* begin Records shown *
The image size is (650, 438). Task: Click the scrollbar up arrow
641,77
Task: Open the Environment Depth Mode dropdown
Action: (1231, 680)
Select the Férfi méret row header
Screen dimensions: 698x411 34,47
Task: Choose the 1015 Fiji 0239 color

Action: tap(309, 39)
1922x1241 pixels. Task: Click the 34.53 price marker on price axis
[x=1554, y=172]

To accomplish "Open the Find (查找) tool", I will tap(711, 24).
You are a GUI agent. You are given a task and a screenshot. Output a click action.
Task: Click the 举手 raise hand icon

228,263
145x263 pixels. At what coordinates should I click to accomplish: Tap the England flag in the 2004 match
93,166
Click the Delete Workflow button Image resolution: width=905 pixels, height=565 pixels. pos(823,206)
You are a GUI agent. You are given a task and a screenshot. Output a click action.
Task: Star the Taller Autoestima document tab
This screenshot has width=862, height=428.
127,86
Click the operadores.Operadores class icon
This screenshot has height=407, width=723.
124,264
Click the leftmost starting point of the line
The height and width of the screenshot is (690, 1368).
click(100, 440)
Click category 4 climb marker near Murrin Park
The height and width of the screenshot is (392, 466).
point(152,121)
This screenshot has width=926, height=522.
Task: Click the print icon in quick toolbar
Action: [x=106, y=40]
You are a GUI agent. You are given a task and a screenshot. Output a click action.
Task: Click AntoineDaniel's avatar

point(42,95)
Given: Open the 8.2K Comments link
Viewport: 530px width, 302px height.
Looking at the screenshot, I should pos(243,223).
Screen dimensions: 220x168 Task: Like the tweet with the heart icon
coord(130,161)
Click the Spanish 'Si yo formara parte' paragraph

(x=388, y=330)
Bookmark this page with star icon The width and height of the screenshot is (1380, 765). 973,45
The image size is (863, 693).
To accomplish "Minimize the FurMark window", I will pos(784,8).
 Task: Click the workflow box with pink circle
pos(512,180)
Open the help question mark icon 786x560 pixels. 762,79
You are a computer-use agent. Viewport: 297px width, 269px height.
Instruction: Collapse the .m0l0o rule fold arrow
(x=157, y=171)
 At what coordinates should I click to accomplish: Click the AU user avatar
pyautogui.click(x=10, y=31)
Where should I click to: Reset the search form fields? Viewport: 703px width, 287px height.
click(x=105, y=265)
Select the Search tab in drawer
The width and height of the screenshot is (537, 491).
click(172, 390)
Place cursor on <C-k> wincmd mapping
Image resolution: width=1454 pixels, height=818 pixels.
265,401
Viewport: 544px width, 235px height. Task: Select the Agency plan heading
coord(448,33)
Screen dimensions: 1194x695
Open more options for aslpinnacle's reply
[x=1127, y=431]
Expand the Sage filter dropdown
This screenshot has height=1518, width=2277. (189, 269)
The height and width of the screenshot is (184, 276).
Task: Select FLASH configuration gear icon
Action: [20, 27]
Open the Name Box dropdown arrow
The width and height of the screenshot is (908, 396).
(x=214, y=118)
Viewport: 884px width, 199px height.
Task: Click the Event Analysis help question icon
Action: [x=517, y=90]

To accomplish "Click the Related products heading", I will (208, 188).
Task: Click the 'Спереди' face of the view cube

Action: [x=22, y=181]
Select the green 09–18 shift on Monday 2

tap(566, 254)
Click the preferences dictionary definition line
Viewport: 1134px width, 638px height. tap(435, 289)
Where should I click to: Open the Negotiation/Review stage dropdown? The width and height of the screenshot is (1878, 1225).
* end Records shown *
Problem to work on » Could you update all of these items so that every "GUI agent" becomes "screen agent", with nothing else changed?

Exercise response »
The image size is (650, 438). Task: Click the scrollbar up arrow
641,77
Task: Open the Environment Depth Mode dropdown
Action: (1231, 680)
Select the Férfi méret row header
Screen dimensions: 698x411 34,47
Task: Choose the 1015 Fiji 0239 color

Action: tap(309, 39)
1922x1241 pixels. Task: Click the 34.53 price marker on price axis
[x=1554, y=172]

To accomplish "Open the Find (查找) tool", I will tap(711, 24).
You are a screen agent. You are given a task and a screenshot. Output a click action.
Task: Click the 举手 raise hand icon

228,263
145x263 pixels. At what coordinates should I click to accomplish: Tap the England flag in the 2004 match
93,166
Click the Delete Workflow button Image resolution: width=905 pixels, height=565 pixels. pos(823,206)
You are a screen agent. You are given a task and a screenshot. Output a click action.
Task: Star the Taller Autoestima document tab
This screenshot has width=862, height=428.
127,86
Click the operadores.Operadores class icon
This screenshot has height=407, width=723.
124,264
Click the leftmost starting point of the line
The height and width of the screenshot is (690, 1368).
click(100, 440)
Click category 4 climb marker near Murrin Park
The height and width of the screenshot is (392, 466).
point(152,121)
This screenshot has width=926, height=522.
Task: Click the print icon in quick toolbar
Action: [x=106, y=40]
You are a screen agent. You are given a task and a screenshot. Output a click action.
Task: Click AntoineDaniel's avatar

point(42,95)
Given: Open the 8.2K Comments link
Viewport: 530px width, 302px height.
Looking at the screenshot, I should pos(243,223).
Screen dimensions: 220x168 Task: Like the tweet with the heart icon
coord(130,161)
Click the Spanish 'Si yo formara parte' paragraph

(x=388, y=330)
Bookmark this page with star icon The width and height of the screenshot is (1380, 765). 973,45
The image size is (863, 693).
To accomplish "Minimize the FurMark window", I will pos(784,8).
 Task: Click the workflow box with pink circle
pos(512,180)
Open the help question mark icon 786x560 pixels. 762,79
You are a computer-use agent. Viewport: 297px width, 269px height.
Instruction: Collapse the .m0l0o rule fold arrow
(x=157, y=171)
 At what coordinates should I click to accomplish: Click the AU user avatar
pyautogui.click(x=10, y=31)
Where should I click to: Reset the search form fields? Viewport: 703px width, 287px height.
click(x=105, y=265)
Select the Search tab in drawer
The width and height of the screenshot is (537, 491).
click(172, 390)
Place cursor on <C-k> wincmd mapping
Image resolution: width=1454 pixels, height=818 pixels.
265,401
Viewport: 544px width, 235px height. Task: Select the Agency plan heading
coord(448,33)
Screen dimensions: 1194x695
Open more options for aslpinnacle's reply
[x=1127, y=431]
Expand the Sage filter dropdown
This screenshot has height=1518, width=2277. (189, 269)
The height and width of the screenshot is (184, 276).
Task: Select FLASH configuration gear icon
Action: [20, 27]
Open the Name Box dropdown arrow
The width and height of the screenshot is (908, 396).
(x=214, y=118)
Viewport: 884px width, 199px height.
Task: Click the Event Analysis help question icon
Action: [x=517, y=90]

To accomplish "Click the Related products heading", I will (208, 188).
Task: Click the 'Спереди' face of the view cube

Action: [x=22, y=181]
Select the green 09–18 shift on Monday 2

tap(566, 254)
Click the preferences dictionary definition line
Viewport: 1134px width, 638px height. tap(435, 289)
Where should I click to: Open the Negotiation/Review stage dropdown? The width and height of the screenshot is (1878, 1225).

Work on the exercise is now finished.